Ein Tastatur-Emulator ist eine Software- oder Hardwarekomponente, die in der Lage ist, Tastatureingaben zu generieren und an ein Zielsystem zu übermitteln, ohne dass eine physische Tastatur tatsächlich betätigt wird. Im Kontext der digitalen Sicherheit ist diese Technologie oft mit bösartigen Aktivitäten assoziiert, da sie zur Automatisierung von Eingabefolgen, zur Umgehung von Zwei-Faktor-Authentifizierung oder zur Ausführung unerwünschter Befehle verwendet werden kann. Die Fähigkeit, sich als legitimes HID-Gerät (Human Interface Device) zu präsentieren, macht sie zu einem potenten Werkzeug für Angreifer.
Bedrohung
Die Gefahr eines Tastatur-Emulators besteht darin, dass er Code oder Befehle mit der vollen Berechtigung des angemeldeten Benutzers ausführen kann, sobald er erfolgreich initialisiert wurde.
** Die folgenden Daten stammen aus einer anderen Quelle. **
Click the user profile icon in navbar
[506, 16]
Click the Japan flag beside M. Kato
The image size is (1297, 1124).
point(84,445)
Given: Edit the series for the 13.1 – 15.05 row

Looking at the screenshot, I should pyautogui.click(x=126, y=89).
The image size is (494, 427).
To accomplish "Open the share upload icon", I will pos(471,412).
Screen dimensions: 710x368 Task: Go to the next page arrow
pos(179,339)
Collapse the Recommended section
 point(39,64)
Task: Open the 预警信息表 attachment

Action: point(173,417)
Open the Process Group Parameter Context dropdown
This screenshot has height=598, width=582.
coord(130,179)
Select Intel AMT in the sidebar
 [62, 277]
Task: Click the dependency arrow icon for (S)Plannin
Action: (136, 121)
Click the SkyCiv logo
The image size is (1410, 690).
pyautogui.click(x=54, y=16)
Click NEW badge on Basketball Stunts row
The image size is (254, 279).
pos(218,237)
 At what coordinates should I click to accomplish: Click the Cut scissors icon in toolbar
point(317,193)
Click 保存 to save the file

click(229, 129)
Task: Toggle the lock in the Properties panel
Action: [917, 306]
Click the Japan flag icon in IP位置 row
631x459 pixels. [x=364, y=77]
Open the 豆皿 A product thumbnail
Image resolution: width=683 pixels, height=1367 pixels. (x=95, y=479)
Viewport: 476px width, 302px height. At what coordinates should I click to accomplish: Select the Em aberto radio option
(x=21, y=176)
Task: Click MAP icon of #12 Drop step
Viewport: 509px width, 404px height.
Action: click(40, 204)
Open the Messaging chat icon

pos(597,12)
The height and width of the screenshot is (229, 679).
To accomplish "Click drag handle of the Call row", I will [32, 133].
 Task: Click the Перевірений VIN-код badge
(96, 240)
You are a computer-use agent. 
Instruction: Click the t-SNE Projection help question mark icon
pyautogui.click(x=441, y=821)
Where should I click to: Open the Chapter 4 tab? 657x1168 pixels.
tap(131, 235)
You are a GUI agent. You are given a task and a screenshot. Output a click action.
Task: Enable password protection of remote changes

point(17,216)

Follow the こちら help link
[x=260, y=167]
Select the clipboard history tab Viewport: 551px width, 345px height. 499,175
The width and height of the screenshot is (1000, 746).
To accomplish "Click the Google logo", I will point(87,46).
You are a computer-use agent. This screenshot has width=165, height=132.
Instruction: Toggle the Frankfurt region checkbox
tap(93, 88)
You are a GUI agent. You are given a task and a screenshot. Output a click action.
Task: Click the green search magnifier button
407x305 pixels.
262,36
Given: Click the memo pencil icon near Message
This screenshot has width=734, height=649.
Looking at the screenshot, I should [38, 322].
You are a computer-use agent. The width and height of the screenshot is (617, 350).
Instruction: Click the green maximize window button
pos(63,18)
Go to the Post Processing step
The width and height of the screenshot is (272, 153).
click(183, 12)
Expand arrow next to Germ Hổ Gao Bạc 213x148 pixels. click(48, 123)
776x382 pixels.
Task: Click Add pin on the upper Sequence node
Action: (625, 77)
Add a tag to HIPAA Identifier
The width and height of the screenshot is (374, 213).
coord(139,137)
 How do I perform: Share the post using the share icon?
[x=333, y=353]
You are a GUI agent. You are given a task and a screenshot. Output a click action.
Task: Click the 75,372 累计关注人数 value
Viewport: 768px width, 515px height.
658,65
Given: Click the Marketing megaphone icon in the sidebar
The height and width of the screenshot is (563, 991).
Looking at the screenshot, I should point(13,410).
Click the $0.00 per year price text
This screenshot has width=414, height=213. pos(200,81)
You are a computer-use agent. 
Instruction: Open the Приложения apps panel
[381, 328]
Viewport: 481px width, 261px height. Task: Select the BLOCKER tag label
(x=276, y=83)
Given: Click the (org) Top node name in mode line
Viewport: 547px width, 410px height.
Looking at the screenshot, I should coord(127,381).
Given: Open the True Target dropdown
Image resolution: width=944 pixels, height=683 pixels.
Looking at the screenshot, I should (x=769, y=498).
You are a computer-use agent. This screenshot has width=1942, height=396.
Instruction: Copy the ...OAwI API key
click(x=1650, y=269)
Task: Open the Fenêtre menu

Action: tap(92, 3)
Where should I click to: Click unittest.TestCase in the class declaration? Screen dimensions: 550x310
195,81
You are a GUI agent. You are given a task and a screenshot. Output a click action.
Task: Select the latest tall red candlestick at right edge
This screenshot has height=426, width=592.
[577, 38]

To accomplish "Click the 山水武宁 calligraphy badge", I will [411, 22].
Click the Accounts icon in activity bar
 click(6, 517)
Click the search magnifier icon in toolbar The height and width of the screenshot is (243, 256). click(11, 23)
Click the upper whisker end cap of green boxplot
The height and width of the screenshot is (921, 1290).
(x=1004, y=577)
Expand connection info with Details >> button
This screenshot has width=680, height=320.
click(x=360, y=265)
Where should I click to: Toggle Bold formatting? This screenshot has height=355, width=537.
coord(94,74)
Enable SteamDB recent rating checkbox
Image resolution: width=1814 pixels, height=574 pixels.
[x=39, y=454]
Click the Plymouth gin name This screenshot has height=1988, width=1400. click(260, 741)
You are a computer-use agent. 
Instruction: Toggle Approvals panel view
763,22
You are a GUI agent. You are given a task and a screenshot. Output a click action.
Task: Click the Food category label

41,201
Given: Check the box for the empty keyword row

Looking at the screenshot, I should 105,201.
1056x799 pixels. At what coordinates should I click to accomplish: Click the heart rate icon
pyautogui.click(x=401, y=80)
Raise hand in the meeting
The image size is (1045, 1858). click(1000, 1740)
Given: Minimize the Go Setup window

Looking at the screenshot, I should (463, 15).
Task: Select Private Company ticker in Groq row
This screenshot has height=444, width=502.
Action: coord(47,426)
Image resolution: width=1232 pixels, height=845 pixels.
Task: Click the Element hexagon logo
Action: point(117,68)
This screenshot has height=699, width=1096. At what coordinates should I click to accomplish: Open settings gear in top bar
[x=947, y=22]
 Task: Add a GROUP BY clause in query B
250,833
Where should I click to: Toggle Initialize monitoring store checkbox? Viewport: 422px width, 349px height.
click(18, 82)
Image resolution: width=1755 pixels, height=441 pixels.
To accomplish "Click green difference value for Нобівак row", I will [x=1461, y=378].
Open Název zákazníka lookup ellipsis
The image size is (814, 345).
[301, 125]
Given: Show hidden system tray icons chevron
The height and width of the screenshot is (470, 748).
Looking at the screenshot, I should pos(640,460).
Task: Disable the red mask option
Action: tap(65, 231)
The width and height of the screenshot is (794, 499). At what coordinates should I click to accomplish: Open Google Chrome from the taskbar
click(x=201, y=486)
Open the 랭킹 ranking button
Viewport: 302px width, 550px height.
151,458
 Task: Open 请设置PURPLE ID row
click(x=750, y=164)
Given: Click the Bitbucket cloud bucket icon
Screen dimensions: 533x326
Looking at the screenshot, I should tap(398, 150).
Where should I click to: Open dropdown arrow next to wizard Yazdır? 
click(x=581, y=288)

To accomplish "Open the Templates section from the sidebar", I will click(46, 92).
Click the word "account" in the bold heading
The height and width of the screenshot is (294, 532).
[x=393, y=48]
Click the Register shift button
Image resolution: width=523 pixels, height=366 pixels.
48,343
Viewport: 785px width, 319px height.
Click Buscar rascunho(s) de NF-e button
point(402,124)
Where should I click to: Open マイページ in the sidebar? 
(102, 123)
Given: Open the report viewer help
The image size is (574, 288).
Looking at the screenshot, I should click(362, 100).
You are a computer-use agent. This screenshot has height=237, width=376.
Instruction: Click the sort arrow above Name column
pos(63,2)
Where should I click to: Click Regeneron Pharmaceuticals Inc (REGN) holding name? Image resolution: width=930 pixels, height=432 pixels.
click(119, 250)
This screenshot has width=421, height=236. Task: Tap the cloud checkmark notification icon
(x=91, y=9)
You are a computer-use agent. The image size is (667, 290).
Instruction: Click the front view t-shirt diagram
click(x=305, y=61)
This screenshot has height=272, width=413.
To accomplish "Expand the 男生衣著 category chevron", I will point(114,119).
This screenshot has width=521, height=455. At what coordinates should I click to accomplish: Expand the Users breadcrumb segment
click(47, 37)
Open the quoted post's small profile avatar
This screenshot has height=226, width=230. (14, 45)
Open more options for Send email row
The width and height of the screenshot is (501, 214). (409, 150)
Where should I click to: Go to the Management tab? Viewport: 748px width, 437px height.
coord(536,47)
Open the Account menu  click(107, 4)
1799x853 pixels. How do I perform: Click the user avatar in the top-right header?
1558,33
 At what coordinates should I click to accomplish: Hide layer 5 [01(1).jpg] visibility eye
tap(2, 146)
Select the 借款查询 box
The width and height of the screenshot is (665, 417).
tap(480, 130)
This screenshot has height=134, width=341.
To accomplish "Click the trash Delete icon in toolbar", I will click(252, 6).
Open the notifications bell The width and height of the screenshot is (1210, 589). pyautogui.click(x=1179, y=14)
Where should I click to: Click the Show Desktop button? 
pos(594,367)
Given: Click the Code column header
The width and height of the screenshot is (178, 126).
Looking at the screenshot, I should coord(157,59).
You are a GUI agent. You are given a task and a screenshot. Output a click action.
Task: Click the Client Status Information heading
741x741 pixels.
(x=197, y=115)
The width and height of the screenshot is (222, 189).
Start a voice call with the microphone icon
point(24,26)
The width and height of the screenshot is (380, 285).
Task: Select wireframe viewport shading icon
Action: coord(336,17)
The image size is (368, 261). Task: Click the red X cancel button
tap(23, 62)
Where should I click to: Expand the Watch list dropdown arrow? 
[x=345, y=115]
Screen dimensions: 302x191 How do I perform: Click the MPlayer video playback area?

Dies ist besonders relevant bei der Ausnutzung von USB-Sicherheitslücken, bei denen ein Gerät sich als HID ausgibt und direkt Befehle injiziert.
Erkennung
Die Erkennung erfordert eine tiefe Analyse der Eingabeprotokolle auf ungewöhnliche Muster oder eine Beschränkung der akzeptierten HID-Geräte auf eine geprüfte Whitelist, um die Injektion von emulierten Befehlen zu verhindern.
Etymologie
Das Wort setzt sich aus Tastatur, dem Eingabegerät, und Emulator, der Nachahmung eines Systems oder Gerätes, zusammen.